### YOUR GOAL:
Please give back all of the lines below word for word, with nothing changed.

### EXTRACTED RECORDS:
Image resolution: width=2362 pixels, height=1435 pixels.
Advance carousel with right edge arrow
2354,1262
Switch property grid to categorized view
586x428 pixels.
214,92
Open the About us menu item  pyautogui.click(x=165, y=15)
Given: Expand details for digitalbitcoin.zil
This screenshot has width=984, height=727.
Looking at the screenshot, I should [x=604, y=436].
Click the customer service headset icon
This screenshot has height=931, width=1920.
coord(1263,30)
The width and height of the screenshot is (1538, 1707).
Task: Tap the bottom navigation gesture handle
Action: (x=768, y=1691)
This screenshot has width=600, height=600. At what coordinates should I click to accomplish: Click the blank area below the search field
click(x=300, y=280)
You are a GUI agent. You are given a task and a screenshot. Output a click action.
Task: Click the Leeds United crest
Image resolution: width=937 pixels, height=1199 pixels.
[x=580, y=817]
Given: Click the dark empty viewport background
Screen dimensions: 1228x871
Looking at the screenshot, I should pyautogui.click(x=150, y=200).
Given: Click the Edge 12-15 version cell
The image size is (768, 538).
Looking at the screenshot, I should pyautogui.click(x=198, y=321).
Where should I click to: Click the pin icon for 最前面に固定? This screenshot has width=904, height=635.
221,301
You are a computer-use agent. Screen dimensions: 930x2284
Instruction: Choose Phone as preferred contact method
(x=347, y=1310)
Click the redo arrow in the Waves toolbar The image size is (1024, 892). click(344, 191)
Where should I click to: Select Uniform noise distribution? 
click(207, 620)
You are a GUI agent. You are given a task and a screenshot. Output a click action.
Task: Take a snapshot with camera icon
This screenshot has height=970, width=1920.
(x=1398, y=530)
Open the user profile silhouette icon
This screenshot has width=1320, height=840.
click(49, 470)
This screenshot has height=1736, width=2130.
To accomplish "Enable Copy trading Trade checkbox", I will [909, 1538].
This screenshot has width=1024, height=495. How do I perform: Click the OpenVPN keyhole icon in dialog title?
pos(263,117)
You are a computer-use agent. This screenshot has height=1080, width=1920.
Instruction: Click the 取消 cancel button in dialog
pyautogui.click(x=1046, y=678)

### TASK SOLUTION:
Image resolution: width=2362 pixels, height=1435 pixels.
Advance carousel with right edge arrow
2354,1262
Switch property grid to categorized view
586x428 pixels.
214,92
Open the About us menu item  pyautogui.click(x=165, y=15)
Given: Expand details for digitalbitcoin.zil
This screenshot has width=984, height=727.
Looking at the screenshot, I should [x=604, y=436].
Click the customer service headset icon
This screenshot has height=931, width=1920.
coord(1263,30)
The width and height of the screenshot is (1538, 1707).
Task: Tap the bottom navigation gesture handle
Action: (x=768, y=1691)
This screenshot has width=600, height=600. At what coordinates should I click to accomplish: Click the blank area below the search field
click(x=300, y=280)
You are a GUI agent. You are given a task and a screenshot. Output a click action.
Task: Click the Leeds United crest
Image resolution: width=937 pixels, height=1199 pixels.
[x=580, y=817]
Given: Click the dark empty viewport background
Screen dimensions: 1228x871
Looking at the screenshot, I should pyautogui.click(x=150, y=200).
Given: Click the Edge 12-15 version cell
The image size is (768, 538).
Looking at the screenshot, I should pyautogui.click(x=198, y=321).
Where should I click to: Click the pin icon for 最前面に固定? This screenshot has width=904, height=635.
221,301
You are a computer-use agent. Screen dimensions: 930x2284
Instruction: Choose Phone as preferred contact method
(x=347, y=1310)
Click the redo arrow in the Waves toolbar The image size is (1024, 892). click(344, 191)
Where should I click to: Select Uniform noise distribution? 
click(207, 620)
You are a GUI agent. You are given a task and a screenshot. Output a click action.
Task: Take a snapshot with camera icon
This screenshot has height=970, width=1920.
(x=1398, y=530)
Open the user profile silhouette icon
This screenshot has width=1320, height=840.
click(49, 470)
This screenshot has height=1736, width=2130.
To accomplish "Enable Copy trading Trade checkbox", I will [909, 1538].
This screenshot has width=1024, height=495. How do I perform: Click the OpenVPN keyhole icon in dialog title?
pos(263,117)
You are a computer-use agent. This screenshot has height=1080, width=1920.
Instruction: Click the 取消 cancel button in dialog
pyautogui.click(x=1046, y=678)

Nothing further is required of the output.